TEXTO DADO
>>>>>

Weber percibe de manera muy realista a estos dioses terrestres de modo parecido y siguiendo a Marx, pero se rinde frente a ellos. Renuncia sin cuestionamientos a un discernimiento de los dioses y se escapa por su ya conocido fatalismo de más preguntas; deja de lado al ser humano, cuyo ser supremo es el mismo ser humano; lo borra en nombre de una cientificidad falsa que él defiende y que es incompatible con la dignidad humana. Todo lo reduce a lo privado: lo que para uno es Dios, para otro es el diablo. Pero no se trata de valores privados, sino de un juicio sobre la propia sociedad: lo que para el capitalismo es Dios, es el diablo —en el sentido de dios falso— para los críticos del capitalismo, y lo que aquí es el diablo para el capitalismo, para sus críticos es el ser supremo para el ser humano, es decir, el ser humano mismo.

<<<<<

QUÉ HARÁS
Continúa el texto de arriba sobre Weber y los dioses terrestres a partir de su última oración.

Extracto del conjunto de datos
>>>>>

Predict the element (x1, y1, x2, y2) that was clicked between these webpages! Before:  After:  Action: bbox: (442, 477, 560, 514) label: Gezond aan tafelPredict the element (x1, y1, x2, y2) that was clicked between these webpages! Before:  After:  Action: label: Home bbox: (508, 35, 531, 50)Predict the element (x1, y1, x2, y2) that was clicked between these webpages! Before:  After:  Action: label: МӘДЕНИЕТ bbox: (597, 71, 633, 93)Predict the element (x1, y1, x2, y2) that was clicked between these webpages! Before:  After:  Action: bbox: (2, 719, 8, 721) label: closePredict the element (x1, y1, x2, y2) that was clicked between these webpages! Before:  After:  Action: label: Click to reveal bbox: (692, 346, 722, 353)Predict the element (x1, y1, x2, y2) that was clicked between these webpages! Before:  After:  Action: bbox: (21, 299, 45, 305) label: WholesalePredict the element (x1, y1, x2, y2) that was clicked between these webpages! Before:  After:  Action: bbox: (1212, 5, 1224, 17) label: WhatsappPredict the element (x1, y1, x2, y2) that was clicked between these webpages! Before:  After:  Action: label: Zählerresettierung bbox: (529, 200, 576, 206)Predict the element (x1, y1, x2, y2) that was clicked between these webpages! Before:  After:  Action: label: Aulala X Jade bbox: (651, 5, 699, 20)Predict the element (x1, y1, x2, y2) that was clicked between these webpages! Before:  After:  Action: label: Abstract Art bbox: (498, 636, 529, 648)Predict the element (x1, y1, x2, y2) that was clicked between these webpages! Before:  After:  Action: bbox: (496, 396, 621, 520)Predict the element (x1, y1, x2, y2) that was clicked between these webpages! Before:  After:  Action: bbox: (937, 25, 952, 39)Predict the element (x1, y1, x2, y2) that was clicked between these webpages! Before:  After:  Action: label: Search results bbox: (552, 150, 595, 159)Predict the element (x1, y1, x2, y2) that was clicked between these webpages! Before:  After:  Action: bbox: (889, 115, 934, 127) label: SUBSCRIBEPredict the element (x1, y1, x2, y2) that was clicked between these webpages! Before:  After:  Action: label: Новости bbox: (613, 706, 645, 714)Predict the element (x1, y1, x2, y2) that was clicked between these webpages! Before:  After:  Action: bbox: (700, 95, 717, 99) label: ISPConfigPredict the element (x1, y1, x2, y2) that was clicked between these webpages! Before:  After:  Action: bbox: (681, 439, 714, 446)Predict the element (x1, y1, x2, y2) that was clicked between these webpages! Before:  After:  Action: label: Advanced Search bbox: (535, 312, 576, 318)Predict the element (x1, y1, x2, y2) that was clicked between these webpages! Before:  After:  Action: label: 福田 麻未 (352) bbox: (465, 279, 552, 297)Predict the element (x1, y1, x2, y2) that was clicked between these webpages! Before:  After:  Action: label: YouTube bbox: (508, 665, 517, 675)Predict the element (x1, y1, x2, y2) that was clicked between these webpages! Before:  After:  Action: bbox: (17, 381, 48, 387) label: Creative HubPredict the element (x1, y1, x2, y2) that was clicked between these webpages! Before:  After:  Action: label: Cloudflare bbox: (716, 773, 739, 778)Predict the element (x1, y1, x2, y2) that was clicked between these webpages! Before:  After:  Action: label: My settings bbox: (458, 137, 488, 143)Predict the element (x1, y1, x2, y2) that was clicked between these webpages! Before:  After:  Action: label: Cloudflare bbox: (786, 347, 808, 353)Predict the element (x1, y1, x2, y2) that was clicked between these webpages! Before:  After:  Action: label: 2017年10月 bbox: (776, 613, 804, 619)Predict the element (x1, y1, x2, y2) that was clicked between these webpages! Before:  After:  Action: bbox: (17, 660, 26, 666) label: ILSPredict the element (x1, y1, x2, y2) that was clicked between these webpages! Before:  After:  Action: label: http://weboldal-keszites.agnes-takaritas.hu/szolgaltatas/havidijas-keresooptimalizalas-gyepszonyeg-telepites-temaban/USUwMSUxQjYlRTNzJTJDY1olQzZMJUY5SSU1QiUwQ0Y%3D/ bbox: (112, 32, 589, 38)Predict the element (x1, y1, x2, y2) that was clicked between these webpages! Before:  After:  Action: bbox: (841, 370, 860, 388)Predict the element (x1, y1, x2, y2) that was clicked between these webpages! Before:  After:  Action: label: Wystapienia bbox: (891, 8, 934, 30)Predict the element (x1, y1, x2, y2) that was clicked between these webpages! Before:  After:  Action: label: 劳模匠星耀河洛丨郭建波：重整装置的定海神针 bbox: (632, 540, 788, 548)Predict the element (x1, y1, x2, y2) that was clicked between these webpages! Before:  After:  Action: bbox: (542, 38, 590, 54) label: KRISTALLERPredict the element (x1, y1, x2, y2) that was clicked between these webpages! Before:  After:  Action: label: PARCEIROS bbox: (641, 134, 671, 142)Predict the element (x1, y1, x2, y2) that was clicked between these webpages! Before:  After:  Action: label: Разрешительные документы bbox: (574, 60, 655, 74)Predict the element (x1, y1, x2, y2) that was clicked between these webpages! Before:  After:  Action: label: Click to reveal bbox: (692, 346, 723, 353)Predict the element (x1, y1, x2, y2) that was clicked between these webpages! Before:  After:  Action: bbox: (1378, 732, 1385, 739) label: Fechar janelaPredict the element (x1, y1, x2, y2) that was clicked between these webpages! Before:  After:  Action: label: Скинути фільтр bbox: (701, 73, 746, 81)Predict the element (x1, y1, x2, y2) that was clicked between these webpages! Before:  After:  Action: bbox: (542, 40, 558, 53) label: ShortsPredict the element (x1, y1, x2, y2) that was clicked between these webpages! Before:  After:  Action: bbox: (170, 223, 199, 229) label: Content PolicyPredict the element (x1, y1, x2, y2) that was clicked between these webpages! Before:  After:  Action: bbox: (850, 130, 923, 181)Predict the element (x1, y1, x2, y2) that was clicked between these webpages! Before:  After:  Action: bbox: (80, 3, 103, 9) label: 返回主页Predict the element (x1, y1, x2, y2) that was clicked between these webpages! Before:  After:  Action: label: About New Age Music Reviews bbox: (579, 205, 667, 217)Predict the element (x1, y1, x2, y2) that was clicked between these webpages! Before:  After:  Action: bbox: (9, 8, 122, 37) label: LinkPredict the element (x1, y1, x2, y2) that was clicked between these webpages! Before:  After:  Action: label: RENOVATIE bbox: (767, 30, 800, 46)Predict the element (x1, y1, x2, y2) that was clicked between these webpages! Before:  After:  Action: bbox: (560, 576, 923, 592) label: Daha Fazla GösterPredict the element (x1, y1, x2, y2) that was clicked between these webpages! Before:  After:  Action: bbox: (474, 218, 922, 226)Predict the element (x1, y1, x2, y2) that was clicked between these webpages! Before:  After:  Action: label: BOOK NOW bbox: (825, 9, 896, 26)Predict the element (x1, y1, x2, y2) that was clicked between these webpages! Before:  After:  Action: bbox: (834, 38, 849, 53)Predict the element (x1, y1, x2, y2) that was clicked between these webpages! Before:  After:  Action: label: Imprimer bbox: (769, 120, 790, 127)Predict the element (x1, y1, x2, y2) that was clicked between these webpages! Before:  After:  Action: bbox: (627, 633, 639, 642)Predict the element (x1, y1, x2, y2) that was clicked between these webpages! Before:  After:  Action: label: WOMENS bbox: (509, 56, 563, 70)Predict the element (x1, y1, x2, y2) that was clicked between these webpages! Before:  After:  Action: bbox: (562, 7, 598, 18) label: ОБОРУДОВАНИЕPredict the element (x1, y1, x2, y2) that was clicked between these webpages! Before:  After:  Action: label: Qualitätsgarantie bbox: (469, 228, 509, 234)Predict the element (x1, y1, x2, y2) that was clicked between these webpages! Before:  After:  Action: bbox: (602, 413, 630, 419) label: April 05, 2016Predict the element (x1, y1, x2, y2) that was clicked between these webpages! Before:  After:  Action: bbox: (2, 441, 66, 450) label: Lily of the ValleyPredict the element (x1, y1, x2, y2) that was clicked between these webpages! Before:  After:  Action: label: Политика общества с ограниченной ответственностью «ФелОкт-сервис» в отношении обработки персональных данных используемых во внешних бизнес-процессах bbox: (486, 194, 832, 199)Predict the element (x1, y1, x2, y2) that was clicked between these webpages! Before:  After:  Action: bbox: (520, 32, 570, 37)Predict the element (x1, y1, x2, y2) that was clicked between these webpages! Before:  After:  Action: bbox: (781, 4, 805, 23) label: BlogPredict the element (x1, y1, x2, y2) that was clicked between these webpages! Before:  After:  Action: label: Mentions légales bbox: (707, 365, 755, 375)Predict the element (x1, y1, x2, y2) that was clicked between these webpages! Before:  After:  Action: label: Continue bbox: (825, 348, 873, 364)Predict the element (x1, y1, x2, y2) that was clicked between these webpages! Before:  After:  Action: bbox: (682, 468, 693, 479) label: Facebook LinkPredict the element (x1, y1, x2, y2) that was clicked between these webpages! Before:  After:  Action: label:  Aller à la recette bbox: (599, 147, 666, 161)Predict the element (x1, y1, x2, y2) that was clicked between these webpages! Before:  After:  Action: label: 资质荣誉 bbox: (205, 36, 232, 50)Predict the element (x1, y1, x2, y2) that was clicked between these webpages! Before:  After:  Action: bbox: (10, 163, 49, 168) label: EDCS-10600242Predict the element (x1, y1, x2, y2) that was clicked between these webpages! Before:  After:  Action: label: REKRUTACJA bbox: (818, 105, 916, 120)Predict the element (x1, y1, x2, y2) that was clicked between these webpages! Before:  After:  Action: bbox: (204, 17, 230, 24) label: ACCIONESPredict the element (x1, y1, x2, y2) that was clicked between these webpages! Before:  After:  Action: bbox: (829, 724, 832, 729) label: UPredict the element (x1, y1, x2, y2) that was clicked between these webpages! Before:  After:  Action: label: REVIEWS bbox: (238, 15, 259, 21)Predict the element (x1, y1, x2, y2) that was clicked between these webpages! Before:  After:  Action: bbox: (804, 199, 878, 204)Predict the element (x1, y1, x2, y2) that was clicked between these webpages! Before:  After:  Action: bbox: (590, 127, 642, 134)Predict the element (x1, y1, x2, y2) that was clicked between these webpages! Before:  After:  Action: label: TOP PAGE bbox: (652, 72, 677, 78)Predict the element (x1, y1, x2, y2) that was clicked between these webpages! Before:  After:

<<<<<

RESPUESTA
Marx, en cambio, hace un discernimiento de los dioses a partir de su afirmación de que el ser humano es el ser supremo para el ser humano. Weber evita en apariencia tomar una posición, pero la toma indirectamente en el sentido de que la razón humana no puede discernir entre los dioses. Afirma así la sociedad capitalista existente al negar la posibilidad a la razón para postular algo distinto. Lo que es el Dios de uno es el diablo de otro y al revés, y nada más. Es una vuelta del juego paulino de las locuras.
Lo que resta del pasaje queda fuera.